Products of the jazz era, 1921 men are interested in what their classmate Rudy Blesh, author and a member of the musical staff of Queens College, has to say about jazz. "One cannot exaggerate the protest with which jazz was met, when in the 20's it spread to Chicago and New York. It was blamed for the sins of the flappers and the lounge lizards. Nearly all the woes of the postwar world, up to and including the 1929 crash in Wall Street were blamed on this nefarious music. Alfred K. Knopf has seen fit to bring out a revised and up-to-date version of his book, "Shining Trumpets," first published in 1946. Rudy believes that everything points to a great and imminent revival of jazz when again we shall hear the shining trumpets.
Not many lieutenants (j.g.) get bronze plaques when mustered out of Reserve active duty. Speedy Fleet has a son, Charles S. Fleet '53, who was given one "for meritorious service as Assistant Staff Supply Officer, CONDESLANT staff from Sept. 1957 to Sept. 1958." Charlie was on a destroyer with the U. S. Atlantic Fleet.
Cory Litchard is now in the enlarged modern quarters of the Massachusetts Mutual Life Insurance Co. at 55 State St., Springfield. As General Agent, Cory is in charge of 19,000 policyholders.
Dave Plume of 41 Oakley Ave., Summit, N. J., has been engaged in selling his home and solving the problem of relocating.
Florence and Phil Noyes of 10 Cottage St., Marion, Mass., spent their summer vacation driving to Charleston, S. C., to visit their son Donald, who has two children; to Chicago to visit their son Edward '50, who has three children, two of whom were delivered by Dr. Paul Sanderson; and to Detroit to visit Phil's brother, Fred '22. In all the Noyeses drove 2983 miles, a lot of mileage for New Engenders.
Can you get excited about old organs? Dave Bowen can, enough to drive all the way from Rockport, Mass., to Hanover to look for a melodeon in an antique shop or in a hinterland farm house. He had no luck, but he had the pleasure of calling on Joe and Marian Folger to whom he gave information about Sally Ann in Oslo and Nancy Jane whose naval officer husband is now out of the service and teaching in Newport.
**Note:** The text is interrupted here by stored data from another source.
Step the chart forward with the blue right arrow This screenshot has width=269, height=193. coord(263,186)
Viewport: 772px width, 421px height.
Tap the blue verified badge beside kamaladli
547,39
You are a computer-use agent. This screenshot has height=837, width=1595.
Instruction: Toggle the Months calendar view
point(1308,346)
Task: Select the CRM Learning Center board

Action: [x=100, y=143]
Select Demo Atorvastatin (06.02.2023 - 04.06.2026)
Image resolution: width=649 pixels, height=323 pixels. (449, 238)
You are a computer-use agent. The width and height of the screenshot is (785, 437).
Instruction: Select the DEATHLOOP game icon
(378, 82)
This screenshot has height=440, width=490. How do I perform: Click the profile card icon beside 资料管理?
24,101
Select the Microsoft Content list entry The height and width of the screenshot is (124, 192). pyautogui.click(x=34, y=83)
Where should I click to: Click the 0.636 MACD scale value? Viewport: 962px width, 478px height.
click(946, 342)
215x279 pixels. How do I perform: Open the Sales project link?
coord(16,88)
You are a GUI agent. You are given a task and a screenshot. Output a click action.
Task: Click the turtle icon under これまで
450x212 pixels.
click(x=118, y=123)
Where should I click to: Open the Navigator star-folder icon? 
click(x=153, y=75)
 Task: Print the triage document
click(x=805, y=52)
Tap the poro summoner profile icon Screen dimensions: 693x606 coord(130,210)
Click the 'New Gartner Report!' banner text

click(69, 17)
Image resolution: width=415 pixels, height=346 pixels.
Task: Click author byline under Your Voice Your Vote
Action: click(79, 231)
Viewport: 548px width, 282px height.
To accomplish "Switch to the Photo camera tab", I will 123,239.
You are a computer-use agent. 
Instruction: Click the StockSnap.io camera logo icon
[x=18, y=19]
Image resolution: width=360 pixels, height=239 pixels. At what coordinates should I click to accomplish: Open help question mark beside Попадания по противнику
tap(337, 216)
Bill and Teeter Alley of 6 Ross Road, Scarsdale, are able to view the United States with a new perspective, for they spent a delightful summer in the Scandinavian countries, Austria, and Germany.
Hartwell, the son of Bill and Edith Perry, is on the Dartmouth College payroll as assistant to Robert K. Hage, Director of Financial Aid and Associate Director of Admissions.
Proving age is solely a state of mind, these four frolicsome lads, members of the varsity golf team of 1922, got together last summer. Left to right are: George McKee '23; Gunny Gunnison, Tony Hanlon, and Oscar Rice, all '22 athletes.